Quando rivolgersi al medico
Una valutazione professionale è indicata se la febbre alta persiste oltre 3–4 giorni nonostante i trattamenti, se compaiono difficoltà respiratorie, dolore toracico, confusione, sonnolenza marcata, segni di disidratazione o se si appartiene a gruppi ad alto rischio. Nei bambini molto piccoli (soprattutto sotto i 2 anni) e nelle donne in gravidanza è prudente contattare il pediatra o il medico curante ai primi segnali di peggioramento.

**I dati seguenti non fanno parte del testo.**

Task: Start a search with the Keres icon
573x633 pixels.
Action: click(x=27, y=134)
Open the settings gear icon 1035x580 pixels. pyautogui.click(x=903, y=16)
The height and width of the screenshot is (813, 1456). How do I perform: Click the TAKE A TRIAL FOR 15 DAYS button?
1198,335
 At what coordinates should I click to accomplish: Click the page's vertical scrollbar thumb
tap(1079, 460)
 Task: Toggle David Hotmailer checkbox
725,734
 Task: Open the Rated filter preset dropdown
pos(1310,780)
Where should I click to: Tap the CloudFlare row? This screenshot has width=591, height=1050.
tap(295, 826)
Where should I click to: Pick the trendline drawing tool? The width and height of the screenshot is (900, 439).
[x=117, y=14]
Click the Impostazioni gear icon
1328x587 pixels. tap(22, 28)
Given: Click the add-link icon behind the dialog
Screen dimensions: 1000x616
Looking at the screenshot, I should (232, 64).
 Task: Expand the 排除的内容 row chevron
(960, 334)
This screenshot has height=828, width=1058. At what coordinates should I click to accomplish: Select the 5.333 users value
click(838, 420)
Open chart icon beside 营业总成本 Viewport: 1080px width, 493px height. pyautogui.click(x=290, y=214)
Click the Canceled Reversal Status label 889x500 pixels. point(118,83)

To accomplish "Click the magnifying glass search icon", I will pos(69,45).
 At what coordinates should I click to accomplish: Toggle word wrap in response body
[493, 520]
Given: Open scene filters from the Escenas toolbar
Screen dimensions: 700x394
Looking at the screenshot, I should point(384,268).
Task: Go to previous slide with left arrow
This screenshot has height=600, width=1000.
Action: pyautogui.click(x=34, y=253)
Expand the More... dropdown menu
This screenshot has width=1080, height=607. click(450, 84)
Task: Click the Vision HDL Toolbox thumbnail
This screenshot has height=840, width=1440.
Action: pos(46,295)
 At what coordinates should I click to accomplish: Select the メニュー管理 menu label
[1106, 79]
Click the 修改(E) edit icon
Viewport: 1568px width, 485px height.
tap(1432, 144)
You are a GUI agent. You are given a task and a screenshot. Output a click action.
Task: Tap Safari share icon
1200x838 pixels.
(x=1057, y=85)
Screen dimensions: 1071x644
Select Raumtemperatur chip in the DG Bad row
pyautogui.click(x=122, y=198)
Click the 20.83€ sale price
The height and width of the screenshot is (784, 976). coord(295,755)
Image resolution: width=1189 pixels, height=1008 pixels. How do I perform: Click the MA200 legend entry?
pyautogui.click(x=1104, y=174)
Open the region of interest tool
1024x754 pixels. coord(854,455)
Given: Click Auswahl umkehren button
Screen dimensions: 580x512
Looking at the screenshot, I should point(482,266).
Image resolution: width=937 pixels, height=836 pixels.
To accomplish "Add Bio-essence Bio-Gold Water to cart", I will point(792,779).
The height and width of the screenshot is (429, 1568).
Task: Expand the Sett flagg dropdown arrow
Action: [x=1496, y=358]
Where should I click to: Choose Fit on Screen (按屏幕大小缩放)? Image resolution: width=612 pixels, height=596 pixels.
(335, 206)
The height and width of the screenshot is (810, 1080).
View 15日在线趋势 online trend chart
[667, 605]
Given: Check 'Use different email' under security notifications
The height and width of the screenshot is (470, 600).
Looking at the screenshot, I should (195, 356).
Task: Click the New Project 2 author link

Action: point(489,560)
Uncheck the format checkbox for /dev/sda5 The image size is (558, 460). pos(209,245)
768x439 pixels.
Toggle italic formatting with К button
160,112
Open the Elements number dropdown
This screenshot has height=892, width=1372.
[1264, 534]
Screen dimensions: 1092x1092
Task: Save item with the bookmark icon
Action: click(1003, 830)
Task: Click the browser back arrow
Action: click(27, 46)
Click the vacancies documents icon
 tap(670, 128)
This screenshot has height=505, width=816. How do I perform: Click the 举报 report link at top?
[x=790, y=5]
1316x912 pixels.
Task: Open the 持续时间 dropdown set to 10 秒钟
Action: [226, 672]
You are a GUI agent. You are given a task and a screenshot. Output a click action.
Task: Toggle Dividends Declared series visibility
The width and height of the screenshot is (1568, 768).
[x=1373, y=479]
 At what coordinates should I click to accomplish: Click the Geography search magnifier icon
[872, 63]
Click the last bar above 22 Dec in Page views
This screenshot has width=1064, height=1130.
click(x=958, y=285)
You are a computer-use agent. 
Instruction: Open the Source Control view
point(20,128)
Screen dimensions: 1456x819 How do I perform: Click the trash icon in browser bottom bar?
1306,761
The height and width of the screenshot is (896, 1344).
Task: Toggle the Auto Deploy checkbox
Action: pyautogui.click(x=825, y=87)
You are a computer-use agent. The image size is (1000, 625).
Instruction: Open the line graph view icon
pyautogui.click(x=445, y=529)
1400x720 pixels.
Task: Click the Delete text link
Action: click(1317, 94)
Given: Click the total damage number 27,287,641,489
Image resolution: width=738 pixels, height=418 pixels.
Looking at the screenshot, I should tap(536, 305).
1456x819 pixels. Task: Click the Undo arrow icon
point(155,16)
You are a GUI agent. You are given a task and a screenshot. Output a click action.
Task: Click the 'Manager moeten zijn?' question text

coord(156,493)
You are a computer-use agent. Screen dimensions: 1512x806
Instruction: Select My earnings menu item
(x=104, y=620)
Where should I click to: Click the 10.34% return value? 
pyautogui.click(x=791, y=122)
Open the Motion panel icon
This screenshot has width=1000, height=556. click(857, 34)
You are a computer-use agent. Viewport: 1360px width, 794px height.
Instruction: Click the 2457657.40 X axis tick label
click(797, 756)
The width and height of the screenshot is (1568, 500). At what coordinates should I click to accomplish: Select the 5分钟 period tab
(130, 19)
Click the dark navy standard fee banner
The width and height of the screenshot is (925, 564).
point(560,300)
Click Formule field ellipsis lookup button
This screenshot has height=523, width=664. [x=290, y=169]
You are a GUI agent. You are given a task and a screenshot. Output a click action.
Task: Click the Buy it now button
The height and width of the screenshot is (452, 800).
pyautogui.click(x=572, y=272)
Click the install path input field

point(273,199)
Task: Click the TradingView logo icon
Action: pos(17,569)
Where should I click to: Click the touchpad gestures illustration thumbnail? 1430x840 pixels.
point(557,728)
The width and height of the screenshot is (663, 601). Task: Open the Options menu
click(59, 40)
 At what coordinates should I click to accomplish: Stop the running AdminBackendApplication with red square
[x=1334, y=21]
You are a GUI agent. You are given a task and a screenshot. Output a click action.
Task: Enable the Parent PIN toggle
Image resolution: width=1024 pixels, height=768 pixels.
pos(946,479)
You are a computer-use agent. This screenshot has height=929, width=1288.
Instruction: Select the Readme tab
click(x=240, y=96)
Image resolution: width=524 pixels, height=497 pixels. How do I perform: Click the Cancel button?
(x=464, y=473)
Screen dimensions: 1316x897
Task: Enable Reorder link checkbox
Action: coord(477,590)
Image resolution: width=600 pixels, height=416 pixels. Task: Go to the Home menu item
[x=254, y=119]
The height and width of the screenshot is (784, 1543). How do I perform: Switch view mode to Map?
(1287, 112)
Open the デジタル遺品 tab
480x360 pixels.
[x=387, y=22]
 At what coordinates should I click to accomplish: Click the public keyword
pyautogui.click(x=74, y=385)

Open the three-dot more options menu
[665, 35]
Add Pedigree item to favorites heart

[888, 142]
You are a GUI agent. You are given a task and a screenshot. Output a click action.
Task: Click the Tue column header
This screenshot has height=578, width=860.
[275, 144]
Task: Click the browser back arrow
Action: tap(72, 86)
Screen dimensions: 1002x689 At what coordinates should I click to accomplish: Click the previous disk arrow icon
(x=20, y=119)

L’influenza K non cambia le regole del gioco, ma alza l’intensità del campionato: è più abile a diffondersi e arriva prima, con un impatto organizzativo evidente su famiglie, scuole e servizi sanitari. La buona notizia è che gli strumenti per affrontarla restano gli stessi e funzionano: vaccinazione, buone abitudini igieniche, attenzione ai sintomi e cura appropriata. Con informazione chiara e comportamenti responsabili, la stagione può essere gestita con serenità, proteggendo in particolare chi è più esposto alle complicanze.